TASK DIRECTIONS> Write each record again exactly as it stands.
== AVAILABLE DATA
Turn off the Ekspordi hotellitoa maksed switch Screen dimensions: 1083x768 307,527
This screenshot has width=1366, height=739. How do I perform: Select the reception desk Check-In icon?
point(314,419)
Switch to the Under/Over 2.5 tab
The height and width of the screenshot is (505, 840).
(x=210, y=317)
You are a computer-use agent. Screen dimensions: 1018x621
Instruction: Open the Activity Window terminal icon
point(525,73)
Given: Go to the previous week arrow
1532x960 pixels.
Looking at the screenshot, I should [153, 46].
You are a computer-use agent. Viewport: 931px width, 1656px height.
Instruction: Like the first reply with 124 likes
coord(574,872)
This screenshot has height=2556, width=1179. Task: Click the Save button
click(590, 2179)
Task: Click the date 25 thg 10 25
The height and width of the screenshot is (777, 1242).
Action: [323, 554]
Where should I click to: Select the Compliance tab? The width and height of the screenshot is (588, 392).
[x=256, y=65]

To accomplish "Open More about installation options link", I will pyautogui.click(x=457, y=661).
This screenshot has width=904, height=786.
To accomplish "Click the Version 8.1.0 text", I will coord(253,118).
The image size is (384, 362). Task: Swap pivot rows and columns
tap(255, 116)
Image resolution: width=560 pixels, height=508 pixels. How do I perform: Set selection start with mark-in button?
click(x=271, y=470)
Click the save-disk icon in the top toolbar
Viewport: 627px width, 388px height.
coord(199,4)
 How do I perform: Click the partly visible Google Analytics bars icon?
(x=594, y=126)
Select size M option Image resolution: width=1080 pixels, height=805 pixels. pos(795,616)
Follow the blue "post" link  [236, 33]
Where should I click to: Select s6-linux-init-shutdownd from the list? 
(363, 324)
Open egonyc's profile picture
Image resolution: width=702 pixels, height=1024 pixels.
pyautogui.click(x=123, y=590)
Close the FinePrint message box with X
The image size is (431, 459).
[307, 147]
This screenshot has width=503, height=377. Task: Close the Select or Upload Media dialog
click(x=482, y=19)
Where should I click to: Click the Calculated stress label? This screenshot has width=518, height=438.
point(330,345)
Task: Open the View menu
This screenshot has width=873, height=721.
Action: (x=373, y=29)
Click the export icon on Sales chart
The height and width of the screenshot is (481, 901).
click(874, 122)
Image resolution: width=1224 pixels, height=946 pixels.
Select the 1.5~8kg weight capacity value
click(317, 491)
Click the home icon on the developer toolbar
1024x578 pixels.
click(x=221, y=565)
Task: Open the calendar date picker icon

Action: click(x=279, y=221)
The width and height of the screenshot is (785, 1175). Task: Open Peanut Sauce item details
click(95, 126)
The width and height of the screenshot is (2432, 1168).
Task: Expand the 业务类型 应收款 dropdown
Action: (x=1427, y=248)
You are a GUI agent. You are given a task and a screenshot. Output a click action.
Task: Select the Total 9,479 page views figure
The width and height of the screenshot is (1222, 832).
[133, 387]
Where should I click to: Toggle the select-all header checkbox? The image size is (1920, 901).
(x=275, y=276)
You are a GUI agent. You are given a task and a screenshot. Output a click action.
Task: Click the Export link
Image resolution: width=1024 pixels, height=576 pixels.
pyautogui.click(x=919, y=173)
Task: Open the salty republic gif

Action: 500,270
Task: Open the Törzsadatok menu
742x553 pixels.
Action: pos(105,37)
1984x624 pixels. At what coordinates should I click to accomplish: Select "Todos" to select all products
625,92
====
ANSWER TO THE PROBLEM>
Turn off the Ekspordi hotellitoa maksed switch Screen dimensions: 1083x768 307,527
This screenshot has width=1366, height=739. How do I perform: Select the reception desk Check-In icon?
point(314,419)
Switch to the Under/Over 2.5 tab
The height and width of the screenshot is (505, 840).
(x=210, y=317)
You are a computer-use agent. Screen dimensions: 1018x621
Instruction: Open the Activity Window terminal icon
point(525,73)
Given: Go to the previous week arrow
1532x960 pixels.
Looking at the screenshot, I should [153, 46].
You are a computer-use agent. Viewport: 931px width, 1656px height.
Instruction: Like the first reply with 124 likes
coord(574,872)
This screenshot has height=2556, width=1179. Task: Click the Save button
click(590, 2179)
Task: Click the date 25 thg 10 25
The height and width of the screenshot is (777, 1242).
Action: [323, 554]
Where should I click to: Select the Compliance tab? The width and height of the screenshot is (588, 392).
[x=256, y=65]

To accomplish "Open More about installation options link", I will pyautogui.click(x=457, y=661).
This screenshot has width=904, height=786.
To accomplish "Click the Version 8.1.0 text", I will coord(253,118).
The image size is (384, 362). Task: Swap pivot rows and columns
tap(255, 116)
Image resolution: width=560 pixels, height=508 pixels. How do I perform: Set selection start with mark-in button?
click(x=271, y=470)
Click the save-disk icon in the top toolbar
Viewport: 627px width, 388px height.
coord(199,4)
 How do I perform: Click the partly visible Google Analytics bars icon?
(x=594, y=126)
Select size M option Image resolution: width=1080 pixels, height=805 pixels. pos(795,616)
Follow the blue "post" link  [236, 33]
Where should I click to: Select s6-linux-init-shutdownd from the list? 
(363, 324)
Open egonyc's profile picture
Image resolution: width=702 pixels, height=1024 pixels.
pyautogui.click(x=123, y=590)
Close the FinePrint message box with X
The image size is (431, 459).
[307, 147]
This screenshot has width=503, height=377. Task: Close the Select or Upload Media dialog
click(x=482, y=19)
Where should I click to: Click the Calculated stress label? This screenshot has width=518, height=438.
point(330,345)
Task: Open the View menu
This screenshot has width=873, height=721.
Action: (x=373, y=29)
Click the export icon on Sales chart
The height and width of the screenshot is (481, 901).
click(874, 122)
Image resolution: width=1224 pixels, height=946 pixels.
Select the 1.5~8kg weight capacity value
click(317, 491)
Click the home icon on the developer toolbar
1024x578 pixels.
click(x=221, y=565)
Task: Open the calendar date picker icon

Action: click(x=279, y=221)
The width and height of the screenshot is (785, 1175). Task: Open Peanut Sauce item details
click(95, 126)
The width and height of the screenshot is (2432, 1168).
Task: Expand the 业务类型 应收款 dropdown
Action: (x=1427, y=248)
You are a GUI agent. You are given a task and a screenshot. Output a click action.
Task: Select the Total 9,479 page views figure
The width and height of the screenshot is (1222, 832).
[133, 387]
Where should I click to: Toggle the select-all header checkbox? The image size is (1920, 901).
(x=275, y=276)
You are a GUI agent. You are given a task and a screenshot. Output a click action.
Task: Click the Export link
Image resolution: width=1024 pixels, height=576 pixels.
pyautogui.click(x=919, y=173)
Task: Open the salty republic gif

Action: 500,270
Task: Open the Törzsadatok menu
742x553 pixels.
Action: pos(105,37)
1984x624 pixels. At what coordinates should I click to accomplish: Select "Todos" to select all products
625,92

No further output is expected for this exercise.